Consecutive characters in strings are the characters such that the difference in indices is 1. Let us consider two indices, i and j , they are said to be consecutive, if |j-i| = 1.
Two strings in C++ are said to be equivalent if −
The corresponding characters in both the strings are same.
The length of the strings are equal as well as the characters at corresponding indices coincide.
Some of the examples illustrating the problem statement are as follows −
Sample Example
str1 - “10001”
str2 - “101”
Solution -
str1 cannot be converted to str2, since on conversion of str1 to create str2 equivalent string, we will end up with str1 as “1011”, whereas str2 is “101”.
Example 2 - Let us consider the following input −
str1 - “001”
str2 - “11”
Solution -
str1 can be converted to str2, upon changing two leading zeros with a single 1.

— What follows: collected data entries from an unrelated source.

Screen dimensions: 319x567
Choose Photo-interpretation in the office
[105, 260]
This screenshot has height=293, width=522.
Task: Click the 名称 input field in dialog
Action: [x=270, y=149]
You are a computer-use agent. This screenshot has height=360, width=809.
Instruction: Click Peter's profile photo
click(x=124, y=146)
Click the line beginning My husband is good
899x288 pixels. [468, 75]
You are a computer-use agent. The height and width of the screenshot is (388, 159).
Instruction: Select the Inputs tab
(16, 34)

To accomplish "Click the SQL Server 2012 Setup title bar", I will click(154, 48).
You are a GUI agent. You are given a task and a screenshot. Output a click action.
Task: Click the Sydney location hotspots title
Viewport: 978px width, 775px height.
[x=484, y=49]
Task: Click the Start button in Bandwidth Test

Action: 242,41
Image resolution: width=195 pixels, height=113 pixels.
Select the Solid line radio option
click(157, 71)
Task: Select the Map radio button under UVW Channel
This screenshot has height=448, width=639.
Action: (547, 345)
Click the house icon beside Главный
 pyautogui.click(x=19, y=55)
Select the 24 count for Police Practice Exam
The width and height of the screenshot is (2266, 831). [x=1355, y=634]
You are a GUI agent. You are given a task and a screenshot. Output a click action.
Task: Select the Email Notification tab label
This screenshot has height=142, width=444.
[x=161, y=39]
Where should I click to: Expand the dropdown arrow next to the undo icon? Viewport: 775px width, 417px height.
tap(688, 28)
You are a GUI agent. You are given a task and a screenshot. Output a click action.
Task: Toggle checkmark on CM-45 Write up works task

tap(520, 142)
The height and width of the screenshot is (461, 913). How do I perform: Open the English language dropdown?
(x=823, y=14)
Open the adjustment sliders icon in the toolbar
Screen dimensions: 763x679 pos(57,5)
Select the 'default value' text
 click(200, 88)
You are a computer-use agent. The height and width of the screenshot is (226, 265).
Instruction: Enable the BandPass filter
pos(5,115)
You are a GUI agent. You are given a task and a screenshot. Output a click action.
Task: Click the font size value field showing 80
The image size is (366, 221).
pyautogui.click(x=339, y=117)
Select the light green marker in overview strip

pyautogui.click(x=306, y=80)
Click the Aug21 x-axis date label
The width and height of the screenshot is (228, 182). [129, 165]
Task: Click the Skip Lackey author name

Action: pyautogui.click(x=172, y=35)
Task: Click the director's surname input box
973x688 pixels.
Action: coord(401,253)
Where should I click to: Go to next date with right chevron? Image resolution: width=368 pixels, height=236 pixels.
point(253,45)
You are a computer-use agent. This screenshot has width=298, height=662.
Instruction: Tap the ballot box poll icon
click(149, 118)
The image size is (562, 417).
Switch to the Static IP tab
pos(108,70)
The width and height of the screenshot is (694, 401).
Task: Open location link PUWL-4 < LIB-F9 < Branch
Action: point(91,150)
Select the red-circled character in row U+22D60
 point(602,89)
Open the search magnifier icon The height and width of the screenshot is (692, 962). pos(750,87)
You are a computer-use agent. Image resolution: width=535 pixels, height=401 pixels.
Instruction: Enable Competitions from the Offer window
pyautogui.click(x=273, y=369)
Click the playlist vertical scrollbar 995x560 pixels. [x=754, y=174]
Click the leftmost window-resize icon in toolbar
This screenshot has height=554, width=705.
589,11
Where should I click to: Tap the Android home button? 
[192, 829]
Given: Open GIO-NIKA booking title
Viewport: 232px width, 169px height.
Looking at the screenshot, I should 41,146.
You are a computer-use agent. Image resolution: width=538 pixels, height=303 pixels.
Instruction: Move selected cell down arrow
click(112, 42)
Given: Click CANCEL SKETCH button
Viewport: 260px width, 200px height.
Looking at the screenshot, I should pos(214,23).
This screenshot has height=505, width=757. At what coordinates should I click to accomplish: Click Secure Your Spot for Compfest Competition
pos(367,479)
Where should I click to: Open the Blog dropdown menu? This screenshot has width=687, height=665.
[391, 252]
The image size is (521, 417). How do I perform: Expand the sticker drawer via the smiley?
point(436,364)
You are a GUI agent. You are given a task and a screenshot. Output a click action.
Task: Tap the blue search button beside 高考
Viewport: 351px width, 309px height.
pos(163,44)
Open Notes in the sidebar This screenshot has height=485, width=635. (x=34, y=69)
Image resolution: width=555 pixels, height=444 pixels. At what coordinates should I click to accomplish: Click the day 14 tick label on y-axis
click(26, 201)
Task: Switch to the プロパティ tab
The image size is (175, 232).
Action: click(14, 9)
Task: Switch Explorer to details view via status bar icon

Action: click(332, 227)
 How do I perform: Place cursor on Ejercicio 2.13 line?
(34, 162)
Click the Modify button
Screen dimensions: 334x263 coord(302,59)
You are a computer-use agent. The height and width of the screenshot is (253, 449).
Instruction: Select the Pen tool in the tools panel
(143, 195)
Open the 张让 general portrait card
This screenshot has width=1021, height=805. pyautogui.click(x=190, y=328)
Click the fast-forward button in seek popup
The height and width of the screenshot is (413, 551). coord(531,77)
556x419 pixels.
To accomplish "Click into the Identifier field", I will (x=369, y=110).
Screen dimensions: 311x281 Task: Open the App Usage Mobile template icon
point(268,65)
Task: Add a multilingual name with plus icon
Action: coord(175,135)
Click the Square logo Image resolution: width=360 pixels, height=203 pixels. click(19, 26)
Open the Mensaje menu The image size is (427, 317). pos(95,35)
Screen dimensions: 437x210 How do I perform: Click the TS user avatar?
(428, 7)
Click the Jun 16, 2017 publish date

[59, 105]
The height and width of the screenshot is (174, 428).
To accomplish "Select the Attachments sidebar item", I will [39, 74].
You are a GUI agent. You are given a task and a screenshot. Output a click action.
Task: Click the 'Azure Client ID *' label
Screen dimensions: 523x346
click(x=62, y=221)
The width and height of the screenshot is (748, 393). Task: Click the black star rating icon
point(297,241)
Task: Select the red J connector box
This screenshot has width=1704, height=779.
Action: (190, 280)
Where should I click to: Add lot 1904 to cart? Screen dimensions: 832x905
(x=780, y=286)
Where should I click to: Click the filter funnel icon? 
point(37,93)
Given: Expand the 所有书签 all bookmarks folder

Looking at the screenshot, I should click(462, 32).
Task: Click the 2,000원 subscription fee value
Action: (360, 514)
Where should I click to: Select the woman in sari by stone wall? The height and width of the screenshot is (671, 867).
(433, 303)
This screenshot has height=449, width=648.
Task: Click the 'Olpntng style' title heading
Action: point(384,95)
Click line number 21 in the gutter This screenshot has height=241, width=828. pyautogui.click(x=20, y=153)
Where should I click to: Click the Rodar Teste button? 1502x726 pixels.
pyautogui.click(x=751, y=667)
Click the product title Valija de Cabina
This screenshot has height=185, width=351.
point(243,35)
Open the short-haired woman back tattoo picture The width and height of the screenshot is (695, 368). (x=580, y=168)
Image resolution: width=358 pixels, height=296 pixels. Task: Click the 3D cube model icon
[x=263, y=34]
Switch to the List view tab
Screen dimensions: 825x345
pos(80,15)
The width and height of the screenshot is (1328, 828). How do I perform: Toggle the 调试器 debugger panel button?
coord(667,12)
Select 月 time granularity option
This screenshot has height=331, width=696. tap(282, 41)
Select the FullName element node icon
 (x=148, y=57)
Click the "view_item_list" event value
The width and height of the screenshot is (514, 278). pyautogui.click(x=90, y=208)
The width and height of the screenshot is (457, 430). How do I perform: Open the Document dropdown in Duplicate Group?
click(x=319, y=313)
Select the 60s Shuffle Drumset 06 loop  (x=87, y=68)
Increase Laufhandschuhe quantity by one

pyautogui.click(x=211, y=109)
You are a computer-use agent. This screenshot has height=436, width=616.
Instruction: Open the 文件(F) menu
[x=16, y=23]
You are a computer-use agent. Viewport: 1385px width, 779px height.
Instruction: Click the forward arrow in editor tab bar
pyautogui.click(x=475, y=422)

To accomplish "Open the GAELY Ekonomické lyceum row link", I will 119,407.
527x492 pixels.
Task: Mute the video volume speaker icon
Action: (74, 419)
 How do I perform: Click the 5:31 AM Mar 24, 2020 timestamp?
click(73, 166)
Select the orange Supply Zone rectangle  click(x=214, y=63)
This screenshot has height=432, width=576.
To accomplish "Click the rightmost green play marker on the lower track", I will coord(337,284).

The following problem can be solved using the character matching and string traversal in C++.
Algorithm
Step 1 − Two pointers, i and j are used to iterate through the strings, s1 and s2 simultaneously respectively.
Step 2 − If the characters at both the indices are matching, we increment the i and j pointers.
Step 3 − In case, the characters are not equivalent, we check if the character at the ith and (i+1)th index is ‘0’ and the character at jth index is ‘1’.
Step 4 − If such case exists, conversion can be performed. The i pointer is incremented by two positions and j by one index position, since both zeros are converted to one.
Step 5 −In case, the characters are not equivalent, and the above case also not exists, conversion is not possible.
Step 6 − If both the pointers i and j reach at end positions successfully, the conversion of s1 to s2 is possible.
Example
The following code snippet takes as input two binary strings and checks if these two strings can be made equivalent by simply character replacement according to the specified conditions
//including the required libraries
#include <bits/stdc++.h>
using namespace std;
//convert consecutive 0's to 1
bool convertBinary(string s1, string s2){
//fetching the lengths of both the strings
int len1 = s1.length();
int len2 = s2.length();
string temp ="";
//maintaining counters of both the strings
int i = 0, j = 0;
//iterating over both the strings simultaneously
while (i < len1 && j < len2) {
//if both the characters are equivalent in nature
//skip to next character
if (s1[i] == s2[j]) {
temp+=s1[i];
//incrementing both pointers
i++;
j++;
}
// if both characters differ
else {
// checking if '00' of s1 can be converted to '1' of s2
if(s2[j]=='1' && s1[i]=='0'){
//checking if i+1th index exists and is equivalent to 0
if(i+1 < len1 && s1[i+1]=='0'){
//conversion is possible
//skip two 0's of s1 since converted to 1 in s2
temp+='1';
i += 2;
j++;
} else {
return false;
}
}
// If not possible to combine
else {
return false;
}
}
}
cout<<"Entered string2 "<<s2<<"\n";
cout<<"Converted string1 "<<temp<<"\n";
//check if both the strings are returned to end position
if (i == len1 && j == len2)
return true;
return false;
}
// calling the conversion rate
int main(){
string str1 = "100100";
string str2 = "1111";
//capturing result
cout<<"Entered string1 "<<str1<<"\n";
bool res = convertBinary(str1, str2);
if (res)
cout << "First string can be converted to second";
else
cout << "First string can't be converted to second";
return 0;
}
Output
Entered string1 100100 Entered string2 1111 Converted string1 1111 First string can be converted to second
Conclusion
Since, the approach efficiently compared the input strings, character by character, the time complexity is O(min(length of string)). String traversal is an important aspect of problem solving in strings.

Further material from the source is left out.